SHA-256 is very strong. It’s not like the incremental step from MD5 to SHA1. It can last several decades unless there’s some massive breakthrough attack.
If SHA-256 became completely broken, I think we could come to some agreement about what the honest block chain was before the trouble started, lock that in and continue from there with a new hash function.
If you’re sad about paying the fee, you could always turn the tables and run a node yourself and maybe someday rake in a 0.44 fee yourself.
The price of .com registrations is lower than it should be, therefore any good name you might think of is always already taken by some domain name speculator.
Writing a description for this thing for general audiences is bloody hard. There’s nothing to relate it to.
Imagine if gold turned to lead when stolen.
Bitcoin would be convenient for people who don’t have a credit card or don’t want to use the cards they have.
It would have been nice to get this attention in any other context. WikiLeaks has kicked the hornet’s nest, and the swarm is headed towards us.
I am not Dorian Nakamoto.
Subscription sites that need some extra proof-of-work for their free trial so it doesn’t cannibalize subscriptions could charge bitcoins for the trial.
It might make sense just to get some in case it catches on.
The Bitcoin network might actually reduce spam by diverting zombie farms to generating bitcoins instead.
The requirement is that the good guys collectively have more CPU proof-of-worker than any single attacker.
The average total coins generated across the network per day stays the same.
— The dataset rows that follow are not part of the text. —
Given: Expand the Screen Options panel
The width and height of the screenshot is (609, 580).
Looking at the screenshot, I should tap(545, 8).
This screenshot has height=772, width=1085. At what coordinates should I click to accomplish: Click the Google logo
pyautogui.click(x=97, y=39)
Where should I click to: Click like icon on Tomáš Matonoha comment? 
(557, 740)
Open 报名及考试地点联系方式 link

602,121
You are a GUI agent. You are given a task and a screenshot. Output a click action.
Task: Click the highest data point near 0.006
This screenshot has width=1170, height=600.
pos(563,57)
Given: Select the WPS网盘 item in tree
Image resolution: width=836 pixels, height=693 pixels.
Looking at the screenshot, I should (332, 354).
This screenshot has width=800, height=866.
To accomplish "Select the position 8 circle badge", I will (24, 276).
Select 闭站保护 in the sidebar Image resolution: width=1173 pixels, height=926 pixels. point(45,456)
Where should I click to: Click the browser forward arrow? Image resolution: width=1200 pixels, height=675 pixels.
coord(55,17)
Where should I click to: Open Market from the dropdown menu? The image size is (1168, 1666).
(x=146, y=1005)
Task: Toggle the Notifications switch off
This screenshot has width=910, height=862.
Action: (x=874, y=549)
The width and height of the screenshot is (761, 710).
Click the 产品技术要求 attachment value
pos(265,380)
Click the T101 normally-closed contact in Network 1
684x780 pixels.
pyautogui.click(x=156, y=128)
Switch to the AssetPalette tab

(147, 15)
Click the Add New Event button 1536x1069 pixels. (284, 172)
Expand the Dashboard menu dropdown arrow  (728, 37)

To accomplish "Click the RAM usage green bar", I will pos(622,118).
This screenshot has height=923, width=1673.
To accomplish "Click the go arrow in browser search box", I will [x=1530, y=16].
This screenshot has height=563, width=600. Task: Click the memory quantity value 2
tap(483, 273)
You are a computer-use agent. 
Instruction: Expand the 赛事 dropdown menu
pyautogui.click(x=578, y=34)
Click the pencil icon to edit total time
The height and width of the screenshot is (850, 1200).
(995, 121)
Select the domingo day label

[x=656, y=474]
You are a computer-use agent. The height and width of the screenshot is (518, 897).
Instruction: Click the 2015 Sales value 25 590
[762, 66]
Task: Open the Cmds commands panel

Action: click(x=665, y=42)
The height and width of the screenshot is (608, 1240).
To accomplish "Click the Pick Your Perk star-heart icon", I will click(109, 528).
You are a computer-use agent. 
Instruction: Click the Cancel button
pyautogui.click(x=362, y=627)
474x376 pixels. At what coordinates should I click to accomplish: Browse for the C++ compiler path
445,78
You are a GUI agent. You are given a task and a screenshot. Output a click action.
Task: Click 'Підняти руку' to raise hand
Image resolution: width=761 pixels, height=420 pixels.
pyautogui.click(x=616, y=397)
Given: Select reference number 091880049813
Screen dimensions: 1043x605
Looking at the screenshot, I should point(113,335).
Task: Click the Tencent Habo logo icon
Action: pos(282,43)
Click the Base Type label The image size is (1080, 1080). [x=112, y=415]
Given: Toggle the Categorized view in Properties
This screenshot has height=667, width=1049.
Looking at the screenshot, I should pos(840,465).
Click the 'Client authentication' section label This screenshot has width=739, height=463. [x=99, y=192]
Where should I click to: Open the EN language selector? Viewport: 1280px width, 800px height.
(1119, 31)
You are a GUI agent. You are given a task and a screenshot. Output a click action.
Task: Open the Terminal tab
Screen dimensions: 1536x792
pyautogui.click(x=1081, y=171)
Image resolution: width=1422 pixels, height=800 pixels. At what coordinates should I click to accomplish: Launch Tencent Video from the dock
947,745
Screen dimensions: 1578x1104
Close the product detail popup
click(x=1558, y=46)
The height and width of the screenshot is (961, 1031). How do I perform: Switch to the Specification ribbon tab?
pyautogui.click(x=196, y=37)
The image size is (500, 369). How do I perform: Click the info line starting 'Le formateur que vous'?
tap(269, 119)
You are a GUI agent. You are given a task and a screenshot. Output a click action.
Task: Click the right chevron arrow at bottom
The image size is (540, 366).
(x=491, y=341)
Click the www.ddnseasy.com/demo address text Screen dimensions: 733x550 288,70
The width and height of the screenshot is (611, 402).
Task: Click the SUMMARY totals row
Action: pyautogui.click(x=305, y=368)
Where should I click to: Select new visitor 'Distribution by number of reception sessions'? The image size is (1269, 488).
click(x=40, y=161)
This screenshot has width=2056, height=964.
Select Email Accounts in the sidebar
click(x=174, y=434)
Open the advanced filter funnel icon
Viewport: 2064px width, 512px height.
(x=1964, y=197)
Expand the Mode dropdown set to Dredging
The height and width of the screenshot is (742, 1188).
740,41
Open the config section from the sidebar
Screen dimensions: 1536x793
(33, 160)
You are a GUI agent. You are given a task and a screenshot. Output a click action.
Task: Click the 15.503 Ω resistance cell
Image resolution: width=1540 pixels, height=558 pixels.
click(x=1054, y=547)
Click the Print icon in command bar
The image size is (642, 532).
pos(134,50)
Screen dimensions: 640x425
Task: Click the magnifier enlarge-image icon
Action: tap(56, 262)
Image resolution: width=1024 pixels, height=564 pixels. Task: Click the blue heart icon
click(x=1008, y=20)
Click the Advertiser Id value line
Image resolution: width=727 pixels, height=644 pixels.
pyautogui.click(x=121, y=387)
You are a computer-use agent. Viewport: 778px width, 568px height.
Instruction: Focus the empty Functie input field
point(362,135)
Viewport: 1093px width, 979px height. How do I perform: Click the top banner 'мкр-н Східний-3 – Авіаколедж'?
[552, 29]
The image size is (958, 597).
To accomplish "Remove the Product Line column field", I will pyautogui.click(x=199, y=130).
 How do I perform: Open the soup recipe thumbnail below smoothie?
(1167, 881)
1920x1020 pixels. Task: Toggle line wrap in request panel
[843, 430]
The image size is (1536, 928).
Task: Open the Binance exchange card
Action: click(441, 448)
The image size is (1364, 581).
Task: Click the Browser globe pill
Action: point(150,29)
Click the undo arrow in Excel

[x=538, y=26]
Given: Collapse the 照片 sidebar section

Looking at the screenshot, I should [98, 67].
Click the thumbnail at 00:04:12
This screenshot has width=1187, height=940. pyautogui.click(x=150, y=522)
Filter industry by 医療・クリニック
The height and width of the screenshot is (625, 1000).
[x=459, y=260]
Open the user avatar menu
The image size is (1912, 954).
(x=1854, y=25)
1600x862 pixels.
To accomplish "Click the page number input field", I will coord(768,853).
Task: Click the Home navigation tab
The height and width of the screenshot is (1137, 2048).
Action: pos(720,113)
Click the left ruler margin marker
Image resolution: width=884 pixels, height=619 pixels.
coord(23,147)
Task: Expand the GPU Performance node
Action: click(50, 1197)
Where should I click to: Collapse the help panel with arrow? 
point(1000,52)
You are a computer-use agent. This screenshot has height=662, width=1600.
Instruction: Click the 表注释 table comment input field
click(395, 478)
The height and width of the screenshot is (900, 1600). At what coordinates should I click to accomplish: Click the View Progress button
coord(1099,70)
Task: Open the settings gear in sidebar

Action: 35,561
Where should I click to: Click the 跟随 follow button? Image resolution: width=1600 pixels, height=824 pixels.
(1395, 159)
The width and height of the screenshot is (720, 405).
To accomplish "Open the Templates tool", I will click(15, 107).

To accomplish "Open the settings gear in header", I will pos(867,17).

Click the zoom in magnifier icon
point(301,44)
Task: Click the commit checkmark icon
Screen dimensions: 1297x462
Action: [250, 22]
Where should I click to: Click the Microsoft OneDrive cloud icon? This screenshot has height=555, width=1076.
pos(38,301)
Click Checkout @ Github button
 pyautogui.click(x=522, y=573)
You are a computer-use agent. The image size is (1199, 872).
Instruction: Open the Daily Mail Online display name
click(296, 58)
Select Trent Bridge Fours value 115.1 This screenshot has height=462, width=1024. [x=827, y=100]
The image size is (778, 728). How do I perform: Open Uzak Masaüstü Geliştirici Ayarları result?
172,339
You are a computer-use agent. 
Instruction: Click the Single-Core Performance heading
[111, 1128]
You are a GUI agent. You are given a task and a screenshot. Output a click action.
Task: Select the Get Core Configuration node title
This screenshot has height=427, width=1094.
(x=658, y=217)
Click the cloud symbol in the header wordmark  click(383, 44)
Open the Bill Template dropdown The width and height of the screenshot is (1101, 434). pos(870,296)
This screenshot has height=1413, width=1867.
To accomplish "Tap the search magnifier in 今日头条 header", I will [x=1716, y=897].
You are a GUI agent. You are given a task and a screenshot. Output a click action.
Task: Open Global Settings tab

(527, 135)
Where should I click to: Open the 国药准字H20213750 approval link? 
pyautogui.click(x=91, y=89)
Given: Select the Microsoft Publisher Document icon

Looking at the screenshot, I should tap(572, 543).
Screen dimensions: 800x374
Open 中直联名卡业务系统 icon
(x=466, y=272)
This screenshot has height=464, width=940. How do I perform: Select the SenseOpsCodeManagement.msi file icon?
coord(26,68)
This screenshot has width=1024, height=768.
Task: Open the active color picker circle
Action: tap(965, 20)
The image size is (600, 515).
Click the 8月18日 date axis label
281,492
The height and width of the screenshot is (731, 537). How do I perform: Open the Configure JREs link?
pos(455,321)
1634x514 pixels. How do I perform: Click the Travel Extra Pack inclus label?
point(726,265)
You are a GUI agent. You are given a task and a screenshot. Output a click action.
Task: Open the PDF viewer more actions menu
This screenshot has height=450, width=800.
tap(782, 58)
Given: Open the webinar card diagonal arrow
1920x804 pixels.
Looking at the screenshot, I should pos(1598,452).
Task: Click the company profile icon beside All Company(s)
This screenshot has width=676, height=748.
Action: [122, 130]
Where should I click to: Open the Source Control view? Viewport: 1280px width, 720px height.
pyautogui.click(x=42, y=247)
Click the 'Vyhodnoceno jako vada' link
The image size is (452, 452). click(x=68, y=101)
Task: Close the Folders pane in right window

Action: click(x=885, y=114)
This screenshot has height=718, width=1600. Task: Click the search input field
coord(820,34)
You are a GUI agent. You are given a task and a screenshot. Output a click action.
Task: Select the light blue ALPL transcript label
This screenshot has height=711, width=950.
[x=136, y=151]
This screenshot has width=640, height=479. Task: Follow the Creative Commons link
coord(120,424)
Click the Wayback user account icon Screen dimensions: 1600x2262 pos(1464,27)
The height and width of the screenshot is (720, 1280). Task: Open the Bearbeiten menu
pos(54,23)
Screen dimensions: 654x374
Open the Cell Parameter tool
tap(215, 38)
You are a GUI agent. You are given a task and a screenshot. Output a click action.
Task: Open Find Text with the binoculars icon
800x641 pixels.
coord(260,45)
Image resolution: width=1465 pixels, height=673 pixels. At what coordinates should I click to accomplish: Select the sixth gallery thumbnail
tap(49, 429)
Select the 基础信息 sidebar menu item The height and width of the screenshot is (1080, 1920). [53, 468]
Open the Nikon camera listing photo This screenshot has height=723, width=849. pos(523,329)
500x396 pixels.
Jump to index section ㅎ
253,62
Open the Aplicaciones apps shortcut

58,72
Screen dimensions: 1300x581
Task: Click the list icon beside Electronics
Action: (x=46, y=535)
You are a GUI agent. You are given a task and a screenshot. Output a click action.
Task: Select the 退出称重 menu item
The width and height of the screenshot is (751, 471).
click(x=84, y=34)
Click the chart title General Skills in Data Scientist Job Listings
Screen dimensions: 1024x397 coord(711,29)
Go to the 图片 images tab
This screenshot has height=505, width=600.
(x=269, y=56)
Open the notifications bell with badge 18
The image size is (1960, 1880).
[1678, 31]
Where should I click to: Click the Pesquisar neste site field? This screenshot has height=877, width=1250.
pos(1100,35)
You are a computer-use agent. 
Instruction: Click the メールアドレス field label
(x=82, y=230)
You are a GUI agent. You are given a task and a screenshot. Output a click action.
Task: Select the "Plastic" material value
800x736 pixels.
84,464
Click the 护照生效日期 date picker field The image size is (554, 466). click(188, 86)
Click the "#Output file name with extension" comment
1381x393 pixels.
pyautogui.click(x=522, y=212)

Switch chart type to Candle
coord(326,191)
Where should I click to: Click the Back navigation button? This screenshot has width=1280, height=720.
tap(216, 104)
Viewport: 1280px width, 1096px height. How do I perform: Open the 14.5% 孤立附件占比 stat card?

Faster machines just get a larger share than slower machines. If everyone bought faster machines, they wouldn’t get more coins than before.
We should have a gentleman’s agreement to postpone the GPU arms race as long as we can for the good of the network. It’s much easier to get new users up to speed if they don’t have to worry about GPU drivers and compatibility. It’s nice how anyone with just a CPU can compete fairly equally right now.
The heat from your computer is not wasted if you need to heat your home.
Bitcoin generation should end up where it’s cheapest. Maybe that will be in cold climates where there’s electric heat, where it would be essentially free.
Generation is basically free anywhere that has electric heat, since your computer’s heat is offsetting your baseboard electric heating. Many small flats have electric heat out of convenience.
At first, most users would run network nodes, but as the network grows beyond a certain point, it would be left more and more to specialists with server farms of specialized hardware. A server farm would only need to have one node on the network and the rest of the LAN connects with that one node.